Answer

**step1** Understanding the problem

The problem asks for the smallest number of extra storage places, called "temporary variables," needed to switch the contents of two existing storage places. Imagine having two boxes, each containing a different toy, and you want to exchange the toys between the boxes.

**step2** Considering a swap with no temporary variable

Let's say we have Box 1 with a car and Box 2 with a ball. If we try to put the ball from Box 2 into Box 1 directly, Box 1 will now have the ball, but the car that was originally in Box 1 is gone. We would not be able to put the car into Box 2 because it's lost. This shows that we cannot swap the contents directly between two boxes without losing one of the items.

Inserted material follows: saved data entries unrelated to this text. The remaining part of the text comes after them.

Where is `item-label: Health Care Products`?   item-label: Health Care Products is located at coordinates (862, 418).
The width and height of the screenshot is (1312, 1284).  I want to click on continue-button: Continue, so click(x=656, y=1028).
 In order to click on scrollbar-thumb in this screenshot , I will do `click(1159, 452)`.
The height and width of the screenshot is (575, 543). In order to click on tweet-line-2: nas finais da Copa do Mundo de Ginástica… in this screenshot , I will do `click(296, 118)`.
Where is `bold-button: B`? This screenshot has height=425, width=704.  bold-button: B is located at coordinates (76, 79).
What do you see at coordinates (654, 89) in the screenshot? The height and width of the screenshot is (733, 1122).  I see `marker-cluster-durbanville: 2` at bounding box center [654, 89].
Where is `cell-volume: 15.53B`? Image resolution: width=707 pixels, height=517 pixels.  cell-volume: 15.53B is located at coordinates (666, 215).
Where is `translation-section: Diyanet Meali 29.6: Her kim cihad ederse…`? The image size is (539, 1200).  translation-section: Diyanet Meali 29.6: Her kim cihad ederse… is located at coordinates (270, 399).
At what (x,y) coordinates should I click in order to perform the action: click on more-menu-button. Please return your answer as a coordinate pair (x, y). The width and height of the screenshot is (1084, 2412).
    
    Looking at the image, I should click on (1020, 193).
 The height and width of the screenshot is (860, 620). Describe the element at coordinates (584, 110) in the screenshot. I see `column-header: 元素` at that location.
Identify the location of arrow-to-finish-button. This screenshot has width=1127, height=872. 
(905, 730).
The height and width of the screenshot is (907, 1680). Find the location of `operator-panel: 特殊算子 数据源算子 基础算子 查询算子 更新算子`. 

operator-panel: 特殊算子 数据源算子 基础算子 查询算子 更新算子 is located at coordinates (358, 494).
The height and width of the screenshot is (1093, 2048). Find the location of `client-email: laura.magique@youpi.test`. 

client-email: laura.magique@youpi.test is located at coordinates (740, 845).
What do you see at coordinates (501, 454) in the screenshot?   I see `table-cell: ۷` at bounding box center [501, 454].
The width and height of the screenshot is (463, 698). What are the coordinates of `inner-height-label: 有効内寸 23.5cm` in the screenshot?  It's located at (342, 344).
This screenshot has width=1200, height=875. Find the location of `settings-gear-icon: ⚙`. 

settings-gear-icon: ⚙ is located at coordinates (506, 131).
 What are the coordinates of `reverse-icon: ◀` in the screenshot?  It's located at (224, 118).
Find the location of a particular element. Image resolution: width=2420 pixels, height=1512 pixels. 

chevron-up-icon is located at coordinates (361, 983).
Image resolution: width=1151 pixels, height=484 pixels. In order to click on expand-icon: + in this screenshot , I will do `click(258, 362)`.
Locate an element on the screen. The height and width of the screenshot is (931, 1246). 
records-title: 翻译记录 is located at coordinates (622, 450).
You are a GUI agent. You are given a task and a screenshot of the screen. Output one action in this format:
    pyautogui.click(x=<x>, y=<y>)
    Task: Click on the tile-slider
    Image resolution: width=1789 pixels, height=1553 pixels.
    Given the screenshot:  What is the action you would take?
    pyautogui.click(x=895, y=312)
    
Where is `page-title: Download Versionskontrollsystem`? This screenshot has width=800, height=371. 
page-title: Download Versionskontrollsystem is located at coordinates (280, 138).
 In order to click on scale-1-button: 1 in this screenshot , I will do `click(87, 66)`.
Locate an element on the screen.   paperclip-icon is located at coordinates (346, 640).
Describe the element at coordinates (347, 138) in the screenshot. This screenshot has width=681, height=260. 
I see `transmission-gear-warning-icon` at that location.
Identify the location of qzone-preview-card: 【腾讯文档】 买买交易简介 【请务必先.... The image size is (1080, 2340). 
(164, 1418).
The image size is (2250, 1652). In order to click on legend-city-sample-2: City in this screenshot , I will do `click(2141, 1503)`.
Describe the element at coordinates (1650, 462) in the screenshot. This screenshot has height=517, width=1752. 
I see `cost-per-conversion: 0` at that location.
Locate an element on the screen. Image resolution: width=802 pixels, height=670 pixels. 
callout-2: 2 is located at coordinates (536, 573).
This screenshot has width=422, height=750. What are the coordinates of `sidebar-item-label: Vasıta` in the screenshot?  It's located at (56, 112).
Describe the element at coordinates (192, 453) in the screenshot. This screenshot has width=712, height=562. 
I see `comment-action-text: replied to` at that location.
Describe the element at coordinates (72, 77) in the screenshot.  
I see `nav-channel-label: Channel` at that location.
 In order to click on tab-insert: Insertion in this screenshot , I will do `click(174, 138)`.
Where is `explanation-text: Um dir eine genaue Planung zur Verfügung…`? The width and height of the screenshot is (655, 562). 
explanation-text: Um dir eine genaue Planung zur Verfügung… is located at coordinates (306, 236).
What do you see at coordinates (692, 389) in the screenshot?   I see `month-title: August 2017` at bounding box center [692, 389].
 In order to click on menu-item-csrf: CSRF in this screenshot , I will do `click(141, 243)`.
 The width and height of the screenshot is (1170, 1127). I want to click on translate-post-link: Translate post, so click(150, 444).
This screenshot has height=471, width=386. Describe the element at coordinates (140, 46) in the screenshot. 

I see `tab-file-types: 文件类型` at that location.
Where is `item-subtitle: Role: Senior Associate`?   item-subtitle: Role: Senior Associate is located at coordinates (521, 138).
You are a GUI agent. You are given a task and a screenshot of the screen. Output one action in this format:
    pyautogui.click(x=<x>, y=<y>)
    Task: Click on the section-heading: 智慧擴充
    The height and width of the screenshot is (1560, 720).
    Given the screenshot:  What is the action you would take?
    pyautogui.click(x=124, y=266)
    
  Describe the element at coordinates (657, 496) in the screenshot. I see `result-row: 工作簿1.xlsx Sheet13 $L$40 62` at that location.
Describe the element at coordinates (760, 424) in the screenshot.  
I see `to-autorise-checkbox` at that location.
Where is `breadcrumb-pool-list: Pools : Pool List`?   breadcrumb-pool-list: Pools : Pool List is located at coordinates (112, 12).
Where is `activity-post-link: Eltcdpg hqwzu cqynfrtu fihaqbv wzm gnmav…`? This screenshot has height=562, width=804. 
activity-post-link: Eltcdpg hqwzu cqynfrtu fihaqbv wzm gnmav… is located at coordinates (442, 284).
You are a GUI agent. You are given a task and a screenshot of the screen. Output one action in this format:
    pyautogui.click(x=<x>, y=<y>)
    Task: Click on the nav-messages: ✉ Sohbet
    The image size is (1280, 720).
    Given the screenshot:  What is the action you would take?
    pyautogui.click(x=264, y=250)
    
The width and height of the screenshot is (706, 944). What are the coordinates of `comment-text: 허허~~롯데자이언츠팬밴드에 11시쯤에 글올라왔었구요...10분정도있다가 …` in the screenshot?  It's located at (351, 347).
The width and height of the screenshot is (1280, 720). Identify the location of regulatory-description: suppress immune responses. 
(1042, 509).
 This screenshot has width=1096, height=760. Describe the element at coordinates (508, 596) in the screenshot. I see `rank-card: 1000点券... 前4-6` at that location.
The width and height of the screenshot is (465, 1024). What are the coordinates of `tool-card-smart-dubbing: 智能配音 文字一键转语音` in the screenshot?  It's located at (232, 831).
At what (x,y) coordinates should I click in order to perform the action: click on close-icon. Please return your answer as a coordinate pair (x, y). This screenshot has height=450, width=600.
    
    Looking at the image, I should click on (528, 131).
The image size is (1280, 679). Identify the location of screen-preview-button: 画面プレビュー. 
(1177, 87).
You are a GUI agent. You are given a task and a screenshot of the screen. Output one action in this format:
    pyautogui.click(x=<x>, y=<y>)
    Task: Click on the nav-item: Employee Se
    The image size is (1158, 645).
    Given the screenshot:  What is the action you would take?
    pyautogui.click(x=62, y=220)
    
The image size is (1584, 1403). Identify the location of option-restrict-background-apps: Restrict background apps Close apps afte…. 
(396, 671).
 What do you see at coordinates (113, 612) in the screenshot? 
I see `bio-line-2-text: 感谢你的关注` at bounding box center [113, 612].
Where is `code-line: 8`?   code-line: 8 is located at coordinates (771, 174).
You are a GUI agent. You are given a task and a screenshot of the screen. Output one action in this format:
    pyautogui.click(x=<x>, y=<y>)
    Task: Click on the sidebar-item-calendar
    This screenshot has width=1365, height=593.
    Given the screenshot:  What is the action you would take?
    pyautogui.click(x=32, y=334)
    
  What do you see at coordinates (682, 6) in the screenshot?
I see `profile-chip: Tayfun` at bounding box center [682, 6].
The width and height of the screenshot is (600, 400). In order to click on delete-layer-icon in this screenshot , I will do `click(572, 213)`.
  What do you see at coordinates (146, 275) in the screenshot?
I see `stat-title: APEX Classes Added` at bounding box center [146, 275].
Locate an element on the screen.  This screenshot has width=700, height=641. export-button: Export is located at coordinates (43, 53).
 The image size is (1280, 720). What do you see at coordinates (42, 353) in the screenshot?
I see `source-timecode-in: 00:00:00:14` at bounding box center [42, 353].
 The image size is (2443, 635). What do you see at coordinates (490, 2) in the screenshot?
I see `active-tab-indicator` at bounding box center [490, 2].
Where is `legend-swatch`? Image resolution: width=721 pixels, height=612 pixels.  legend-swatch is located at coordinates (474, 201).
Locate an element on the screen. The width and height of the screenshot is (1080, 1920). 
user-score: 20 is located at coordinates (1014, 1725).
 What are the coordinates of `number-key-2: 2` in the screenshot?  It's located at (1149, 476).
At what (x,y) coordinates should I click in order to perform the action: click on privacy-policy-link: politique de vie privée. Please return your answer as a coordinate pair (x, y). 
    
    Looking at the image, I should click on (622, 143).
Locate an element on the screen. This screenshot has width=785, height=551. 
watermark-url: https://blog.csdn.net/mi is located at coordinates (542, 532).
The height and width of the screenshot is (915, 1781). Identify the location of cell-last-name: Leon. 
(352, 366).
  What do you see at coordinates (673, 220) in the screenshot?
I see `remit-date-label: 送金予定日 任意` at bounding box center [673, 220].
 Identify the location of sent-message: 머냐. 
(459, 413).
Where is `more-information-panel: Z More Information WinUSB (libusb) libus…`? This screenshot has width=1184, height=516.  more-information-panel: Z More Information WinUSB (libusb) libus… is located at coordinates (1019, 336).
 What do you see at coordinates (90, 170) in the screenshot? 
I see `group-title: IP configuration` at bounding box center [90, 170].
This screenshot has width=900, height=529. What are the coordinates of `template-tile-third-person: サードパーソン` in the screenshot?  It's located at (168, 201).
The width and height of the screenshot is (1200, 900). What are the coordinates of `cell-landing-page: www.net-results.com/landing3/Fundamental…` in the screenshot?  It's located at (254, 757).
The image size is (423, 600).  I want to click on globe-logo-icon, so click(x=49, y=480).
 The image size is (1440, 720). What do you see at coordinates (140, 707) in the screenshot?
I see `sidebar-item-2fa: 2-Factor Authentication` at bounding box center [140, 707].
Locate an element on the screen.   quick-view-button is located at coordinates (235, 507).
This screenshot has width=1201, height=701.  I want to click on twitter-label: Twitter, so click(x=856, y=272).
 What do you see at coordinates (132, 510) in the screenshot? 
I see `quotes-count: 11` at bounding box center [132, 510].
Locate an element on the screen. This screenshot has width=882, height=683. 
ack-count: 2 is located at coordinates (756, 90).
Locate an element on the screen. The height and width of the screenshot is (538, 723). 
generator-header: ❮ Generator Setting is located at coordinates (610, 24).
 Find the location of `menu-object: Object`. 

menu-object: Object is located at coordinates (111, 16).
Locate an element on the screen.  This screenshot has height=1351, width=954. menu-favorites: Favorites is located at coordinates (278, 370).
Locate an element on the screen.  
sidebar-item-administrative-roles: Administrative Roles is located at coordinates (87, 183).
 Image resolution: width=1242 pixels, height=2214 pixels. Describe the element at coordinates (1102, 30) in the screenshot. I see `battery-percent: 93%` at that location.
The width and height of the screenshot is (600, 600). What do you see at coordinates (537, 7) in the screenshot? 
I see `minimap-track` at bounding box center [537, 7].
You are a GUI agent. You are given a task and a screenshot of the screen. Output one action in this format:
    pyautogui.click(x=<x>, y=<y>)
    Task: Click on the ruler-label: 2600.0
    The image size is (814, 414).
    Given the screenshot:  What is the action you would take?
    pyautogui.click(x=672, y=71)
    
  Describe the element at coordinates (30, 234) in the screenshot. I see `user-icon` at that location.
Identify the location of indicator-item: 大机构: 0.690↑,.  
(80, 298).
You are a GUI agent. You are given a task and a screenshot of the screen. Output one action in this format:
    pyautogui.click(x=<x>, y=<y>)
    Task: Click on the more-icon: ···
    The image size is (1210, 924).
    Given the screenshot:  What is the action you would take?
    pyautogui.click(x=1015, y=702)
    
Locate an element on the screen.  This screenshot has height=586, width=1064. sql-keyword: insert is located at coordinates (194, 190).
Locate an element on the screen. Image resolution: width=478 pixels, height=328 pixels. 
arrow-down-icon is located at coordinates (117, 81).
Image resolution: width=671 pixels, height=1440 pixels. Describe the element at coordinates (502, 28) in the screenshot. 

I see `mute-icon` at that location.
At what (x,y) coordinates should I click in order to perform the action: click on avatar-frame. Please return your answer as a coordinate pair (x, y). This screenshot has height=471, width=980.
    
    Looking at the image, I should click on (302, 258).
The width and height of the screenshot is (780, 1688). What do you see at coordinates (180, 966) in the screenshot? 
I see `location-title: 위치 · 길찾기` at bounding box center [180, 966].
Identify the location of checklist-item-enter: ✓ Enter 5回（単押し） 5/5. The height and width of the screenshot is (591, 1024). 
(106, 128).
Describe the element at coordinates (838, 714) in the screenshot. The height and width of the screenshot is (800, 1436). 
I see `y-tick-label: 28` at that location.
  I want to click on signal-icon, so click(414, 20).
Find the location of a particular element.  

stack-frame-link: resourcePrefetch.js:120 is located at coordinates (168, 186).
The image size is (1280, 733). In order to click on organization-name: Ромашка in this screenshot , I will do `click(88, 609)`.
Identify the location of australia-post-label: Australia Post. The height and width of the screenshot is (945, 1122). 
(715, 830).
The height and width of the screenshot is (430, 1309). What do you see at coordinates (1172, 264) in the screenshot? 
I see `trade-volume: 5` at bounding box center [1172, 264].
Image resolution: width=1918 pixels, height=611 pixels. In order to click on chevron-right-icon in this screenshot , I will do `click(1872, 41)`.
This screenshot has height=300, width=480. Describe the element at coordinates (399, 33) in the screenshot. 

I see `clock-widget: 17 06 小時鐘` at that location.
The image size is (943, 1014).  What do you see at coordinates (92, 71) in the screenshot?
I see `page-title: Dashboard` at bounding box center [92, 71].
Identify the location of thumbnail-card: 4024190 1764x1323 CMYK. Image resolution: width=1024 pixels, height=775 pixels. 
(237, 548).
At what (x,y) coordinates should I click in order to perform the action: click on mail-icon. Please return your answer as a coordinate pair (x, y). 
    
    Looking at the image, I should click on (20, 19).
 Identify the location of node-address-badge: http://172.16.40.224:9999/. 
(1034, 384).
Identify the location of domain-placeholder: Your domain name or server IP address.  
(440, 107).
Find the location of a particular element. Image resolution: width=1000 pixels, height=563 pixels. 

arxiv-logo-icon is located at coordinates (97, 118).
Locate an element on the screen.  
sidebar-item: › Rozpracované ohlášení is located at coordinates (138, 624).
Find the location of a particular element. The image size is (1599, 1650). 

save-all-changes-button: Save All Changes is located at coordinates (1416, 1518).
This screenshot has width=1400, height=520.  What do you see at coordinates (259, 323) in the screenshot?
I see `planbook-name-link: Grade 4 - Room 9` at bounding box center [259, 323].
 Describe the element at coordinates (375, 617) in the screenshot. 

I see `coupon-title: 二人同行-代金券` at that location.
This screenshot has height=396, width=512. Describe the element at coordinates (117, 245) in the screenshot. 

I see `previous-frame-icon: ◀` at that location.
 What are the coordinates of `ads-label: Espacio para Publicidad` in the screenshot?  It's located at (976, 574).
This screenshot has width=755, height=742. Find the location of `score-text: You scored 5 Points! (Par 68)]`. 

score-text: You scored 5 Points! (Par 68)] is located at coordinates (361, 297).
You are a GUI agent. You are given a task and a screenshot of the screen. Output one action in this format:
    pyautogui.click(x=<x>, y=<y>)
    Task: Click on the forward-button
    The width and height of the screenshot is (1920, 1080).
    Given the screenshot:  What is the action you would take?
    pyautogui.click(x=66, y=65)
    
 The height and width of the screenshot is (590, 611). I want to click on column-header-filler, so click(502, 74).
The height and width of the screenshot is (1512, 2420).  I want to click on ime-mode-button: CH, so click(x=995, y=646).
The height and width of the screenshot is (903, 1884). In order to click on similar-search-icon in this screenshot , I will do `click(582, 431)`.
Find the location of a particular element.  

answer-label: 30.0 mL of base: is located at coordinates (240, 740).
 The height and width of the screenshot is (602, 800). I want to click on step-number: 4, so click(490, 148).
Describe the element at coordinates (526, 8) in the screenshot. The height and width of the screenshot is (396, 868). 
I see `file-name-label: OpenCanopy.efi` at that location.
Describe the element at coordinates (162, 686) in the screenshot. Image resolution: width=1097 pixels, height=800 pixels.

**step3** Swapping with one temporary variable

To successfully swap the contents, we need an empty third box, let's call it the "Temporary Box".
1. First, take the car from Box 1 and place it into the Temporary Box. Now, Box 1 is empty, and the car is safely stored in the Temporary Box.
2. Next, take the ball from Box 2 and place it into the now empty Box 1. Now, Box 1 has the ball.
3. Finally, take the car from the Temporary Box and place it into Box 2. Now, Box 2 has the car.
We have successfully swapped the contents: Box 1 now has the ball, and Box 2 has the car. This process used one extra, temporary box.

**step4** Conclusion

Based on our observation, to exchange the contents of two variables without losing any information, we need at least one additional temporary variable to hold one of the values during the swap. Therefore, the least number of temporary variables needed is 1.